Когда женщина уже не могла скрывать свою беременность, она по приказу «мусорщика» указала на Панайотиса, сказав, что он силой овладел ею и сделал ей дитя. Селяне жестоко избили его как блудника и, призвав суд и священника, заставили взять женщину в жены. Панайотис вспомнил житие Макария Великого и согласился, думая, что Господь скоро восстановит справедливость. Тем более, что он помнил свой обет никогда не оправдываться. Ребенок родился здоровым и в срок, но при рождении не обличил жену чудесным образом, как в случае со святым Макарием. И стал Панайотис в поте лица своего трудиться в свинарнике, чтобы прокормить семью. Единственное, о чем он попросил жену, — это не заставлять его быть ей настоящим супругом, потому что он хотел сохранить свою девственность.

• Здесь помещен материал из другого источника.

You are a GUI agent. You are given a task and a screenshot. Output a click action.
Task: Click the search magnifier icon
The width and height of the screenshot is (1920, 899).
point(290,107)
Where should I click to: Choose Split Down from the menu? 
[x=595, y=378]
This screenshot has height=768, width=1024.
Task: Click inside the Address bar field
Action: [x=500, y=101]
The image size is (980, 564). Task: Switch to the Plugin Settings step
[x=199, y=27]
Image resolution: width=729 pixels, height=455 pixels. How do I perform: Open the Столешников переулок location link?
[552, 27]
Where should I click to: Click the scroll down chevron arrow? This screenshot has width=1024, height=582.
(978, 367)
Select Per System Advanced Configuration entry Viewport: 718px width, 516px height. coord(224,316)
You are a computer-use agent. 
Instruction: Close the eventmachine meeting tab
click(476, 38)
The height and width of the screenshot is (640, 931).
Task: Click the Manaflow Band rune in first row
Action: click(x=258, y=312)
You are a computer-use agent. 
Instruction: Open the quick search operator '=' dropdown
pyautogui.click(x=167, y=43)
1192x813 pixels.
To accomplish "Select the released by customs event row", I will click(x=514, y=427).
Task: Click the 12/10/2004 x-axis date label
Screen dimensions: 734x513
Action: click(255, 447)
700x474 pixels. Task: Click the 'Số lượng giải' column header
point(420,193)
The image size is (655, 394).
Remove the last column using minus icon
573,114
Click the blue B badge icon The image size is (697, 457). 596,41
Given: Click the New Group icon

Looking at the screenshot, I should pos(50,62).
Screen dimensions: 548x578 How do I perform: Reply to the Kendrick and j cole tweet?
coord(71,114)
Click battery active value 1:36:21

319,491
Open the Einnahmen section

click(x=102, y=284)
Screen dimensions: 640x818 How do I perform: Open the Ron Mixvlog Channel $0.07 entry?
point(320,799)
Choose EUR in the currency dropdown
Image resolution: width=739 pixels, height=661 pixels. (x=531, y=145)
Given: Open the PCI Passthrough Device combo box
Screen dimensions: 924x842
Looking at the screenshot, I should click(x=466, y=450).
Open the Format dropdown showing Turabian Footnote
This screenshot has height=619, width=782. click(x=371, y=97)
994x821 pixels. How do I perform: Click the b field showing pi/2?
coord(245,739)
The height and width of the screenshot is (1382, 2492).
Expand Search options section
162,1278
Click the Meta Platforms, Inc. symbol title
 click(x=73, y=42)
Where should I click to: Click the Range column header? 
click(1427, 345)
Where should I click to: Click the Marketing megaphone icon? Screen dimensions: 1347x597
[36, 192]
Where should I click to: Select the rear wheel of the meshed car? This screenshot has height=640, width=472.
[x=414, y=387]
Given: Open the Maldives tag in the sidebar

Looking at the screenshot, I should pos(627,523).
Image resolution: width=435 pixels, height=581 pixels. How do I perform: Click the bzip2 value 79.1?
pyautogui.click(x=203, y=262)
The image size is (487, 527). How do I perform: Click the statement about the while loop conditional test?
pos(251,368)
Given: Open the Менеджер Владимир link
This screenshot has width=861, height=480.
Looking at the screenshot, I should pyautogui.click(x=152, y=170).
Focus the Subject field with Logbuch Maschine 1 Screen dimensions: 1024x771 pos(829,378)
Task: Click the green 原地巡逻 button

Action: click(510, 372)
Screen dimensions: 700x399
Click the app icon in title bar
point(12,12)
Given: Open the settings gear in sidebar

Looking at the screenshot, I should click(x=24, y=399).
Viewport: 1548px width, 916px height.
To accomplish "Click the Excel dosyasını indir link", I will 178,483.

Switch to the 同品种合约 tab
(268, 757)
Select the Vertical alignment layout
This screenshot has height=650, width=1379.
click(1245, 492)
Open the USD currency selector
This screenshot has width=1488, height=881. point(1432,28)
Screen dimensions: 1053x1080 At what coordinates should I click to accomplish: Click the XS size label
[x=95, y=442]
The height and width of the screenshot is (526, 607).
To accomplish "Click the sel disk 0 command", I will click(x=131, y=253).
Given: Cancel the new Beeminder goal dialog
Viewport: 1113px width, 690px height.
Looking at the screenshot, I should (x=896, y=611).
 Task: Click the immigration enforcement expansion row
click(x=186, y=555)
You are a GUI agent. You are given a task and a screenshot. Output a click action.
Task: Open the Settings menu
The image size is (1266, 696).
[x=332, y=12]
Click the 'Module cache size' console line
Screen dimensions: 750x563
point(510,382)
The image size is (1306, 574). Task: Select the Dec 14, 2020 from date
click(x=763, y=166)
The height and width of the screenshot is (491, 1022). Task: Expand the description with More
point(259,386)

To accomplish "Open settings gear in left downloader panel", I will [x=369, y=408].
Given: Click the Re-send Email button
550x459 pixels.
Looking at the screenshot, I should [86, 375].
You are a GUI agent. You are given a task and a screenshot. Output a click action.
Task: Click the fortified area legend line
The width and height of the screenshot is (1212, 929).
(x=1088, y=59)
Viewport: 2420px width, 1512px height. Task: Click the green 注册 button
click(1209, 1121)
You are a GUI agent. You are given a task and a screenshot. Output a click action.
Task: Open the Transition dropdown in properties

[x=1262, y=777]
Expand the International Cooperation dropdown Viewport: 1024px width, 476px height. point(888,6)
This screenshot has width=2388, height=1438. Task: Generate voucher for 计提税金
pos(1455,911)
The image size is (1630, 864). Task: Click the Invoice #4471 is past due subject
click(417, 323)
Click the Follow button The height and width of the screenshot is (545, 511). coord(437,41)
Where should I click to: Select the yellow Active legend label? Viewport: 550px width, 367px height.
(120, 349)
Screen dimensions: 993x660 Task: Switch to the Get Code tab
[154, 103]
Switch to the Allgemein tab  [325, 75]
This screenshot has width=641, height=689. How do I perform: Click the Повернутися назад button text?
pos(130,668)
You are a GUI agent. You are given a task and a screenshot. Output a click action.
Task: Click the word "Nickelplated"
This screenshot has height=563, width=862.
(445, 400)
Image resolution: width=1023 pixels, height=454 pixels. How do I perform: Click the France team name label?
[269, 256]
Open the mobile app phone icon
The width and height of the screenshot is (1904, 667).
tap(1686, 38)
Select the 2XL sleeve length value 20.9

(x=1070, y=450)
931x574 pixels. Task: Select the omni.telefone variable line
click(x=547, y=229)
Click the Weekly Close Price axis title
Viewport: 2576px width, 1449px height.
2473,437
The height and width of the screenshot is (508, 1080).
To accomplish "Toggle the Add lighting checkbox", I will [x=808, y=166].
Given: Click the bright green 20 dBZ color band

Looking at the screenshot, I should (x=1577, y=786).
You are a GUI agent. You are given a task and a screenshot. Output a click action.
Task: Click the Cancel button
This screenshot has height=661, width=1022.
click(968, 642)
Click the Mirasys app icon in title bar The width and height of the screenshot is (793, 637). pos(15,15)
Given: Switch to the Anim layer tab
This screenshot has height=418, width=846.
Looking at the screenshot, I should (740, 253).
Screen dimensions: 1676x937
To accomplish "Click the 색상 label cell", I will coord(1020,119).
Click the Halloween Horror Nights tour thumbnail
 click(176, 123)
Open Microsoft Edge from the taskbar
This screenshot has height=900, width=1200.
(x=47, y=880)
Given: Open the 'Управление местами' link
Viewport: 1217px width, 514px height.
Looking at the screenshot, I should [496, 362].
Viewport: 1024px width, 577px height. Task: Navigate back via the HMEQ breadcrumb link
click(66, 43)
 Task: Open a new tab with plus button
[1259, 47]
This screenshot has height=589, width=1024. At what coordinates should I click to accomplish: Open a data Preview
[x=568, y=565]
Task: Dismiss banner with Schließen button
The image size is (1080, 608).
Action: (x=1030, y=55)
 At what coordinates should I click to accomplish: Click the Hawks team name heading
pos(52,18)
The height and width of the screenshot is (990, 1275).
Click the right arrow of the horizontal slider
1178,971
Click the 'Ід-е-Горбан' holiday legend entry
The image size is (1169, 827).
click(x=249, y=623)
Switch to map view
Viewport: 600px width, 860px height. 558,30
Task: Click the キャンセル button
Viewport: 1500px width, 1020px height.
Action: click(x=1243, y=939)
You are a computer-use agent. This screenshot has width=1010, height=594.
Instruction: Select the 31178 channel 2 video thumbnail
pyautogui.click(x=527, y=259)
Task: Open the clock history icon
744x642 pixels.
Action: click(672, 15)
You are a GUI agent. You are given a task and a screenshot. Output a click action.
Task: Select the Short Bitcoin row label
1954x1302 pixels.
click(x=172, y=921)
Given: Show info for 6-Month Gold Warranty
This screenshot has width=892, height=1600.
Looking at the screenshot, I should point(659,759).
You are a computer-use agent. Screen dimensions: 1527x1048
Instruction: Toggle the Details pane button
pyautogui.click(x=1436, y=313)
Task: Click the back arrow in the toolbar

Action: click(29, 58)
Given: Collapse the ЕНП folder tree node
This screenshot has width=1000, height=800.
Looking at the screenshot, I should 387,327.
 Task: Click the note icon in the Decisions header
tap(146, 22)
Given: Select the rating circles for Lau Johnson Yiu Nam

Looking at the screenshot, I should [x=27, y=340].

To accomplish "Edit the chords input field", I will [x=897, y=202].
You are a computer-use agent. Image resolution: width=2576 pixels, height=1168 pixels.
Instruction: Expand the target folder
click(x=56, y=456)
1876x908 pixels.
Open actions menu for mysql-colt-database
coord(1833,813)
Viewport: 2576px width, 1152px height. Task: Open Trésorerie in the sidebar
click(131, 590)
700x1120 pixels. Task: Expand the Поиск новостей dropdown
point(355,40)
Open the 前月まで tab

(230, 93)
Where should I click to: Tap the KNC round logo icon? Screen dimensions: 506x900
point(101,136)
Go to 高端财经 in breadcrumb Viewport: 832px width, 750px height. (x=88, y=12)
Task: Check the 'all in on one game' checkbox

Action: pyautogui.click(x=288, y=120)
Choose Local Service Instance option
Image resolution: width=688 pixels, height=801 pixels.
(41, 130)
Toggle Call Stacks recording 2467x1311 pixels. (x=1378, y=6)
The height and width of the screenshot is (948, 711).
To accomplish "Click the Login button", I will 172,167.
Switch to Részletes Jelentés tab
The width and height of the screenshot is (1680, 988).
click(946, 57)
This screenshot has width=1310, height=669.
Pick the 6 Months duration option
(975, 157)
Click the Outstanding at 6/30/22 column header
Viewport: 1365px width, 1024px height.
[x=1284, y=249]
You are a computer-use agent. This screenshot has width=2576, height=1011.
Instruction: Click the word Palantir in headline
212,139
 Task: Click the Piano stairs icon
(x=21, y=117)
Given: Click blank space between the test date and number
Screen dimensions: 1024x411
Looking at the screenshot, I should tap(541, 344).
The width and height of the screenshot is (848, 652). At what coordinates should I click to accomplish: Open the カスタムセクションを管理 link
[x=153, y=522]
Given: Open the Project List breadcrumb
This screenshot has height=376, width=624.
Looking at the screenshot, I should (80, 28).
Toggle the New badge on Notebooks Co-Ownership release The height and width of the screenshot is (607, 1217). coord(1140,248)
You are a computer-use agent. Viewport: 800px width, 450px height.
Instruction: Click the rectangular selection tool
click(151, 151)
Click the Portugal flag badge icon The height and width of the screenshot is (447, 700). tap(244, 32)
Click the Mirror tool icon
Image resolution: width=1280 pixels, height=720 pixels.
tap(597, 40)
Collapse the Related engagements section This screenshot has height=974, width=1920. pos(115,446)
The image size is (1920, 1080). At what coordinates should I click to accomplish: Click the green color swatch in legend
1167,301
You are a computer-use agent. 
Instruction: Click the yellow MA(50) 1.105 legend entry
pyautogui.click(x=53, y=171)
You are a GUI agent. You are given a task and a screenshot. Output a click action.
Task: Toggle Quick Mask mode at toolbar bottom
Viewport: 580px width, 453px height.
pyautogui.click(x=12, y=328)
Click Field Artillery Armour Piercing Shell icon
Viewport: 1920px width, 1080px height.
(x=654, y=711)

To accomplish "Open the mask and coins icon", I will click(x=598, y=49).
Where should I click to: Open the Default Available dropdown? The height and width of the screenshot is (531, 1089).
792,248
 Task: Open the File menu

Жена чувствовала вину за свою наглую ложь, которую Панайотис безропотно принял, и согласилась. Ее все устраивало: муж давал ей свободу и кормил семью, работая в свинарнике с утра до вечера. К тому же он ей не нравился — от него всегда пахло скотиной. Панайотис сам занимался воспитанием маленького Георгиоса, которого с детства приучал к благочестию. Жена часто уезжала в Салоники «по делам», забирая порой последние семейные деньги.
Бывало, в селение заезжал «мусорщик», ведь здесь жил его бастард, и смеялся над глупым, в его понимании, Панайотисом.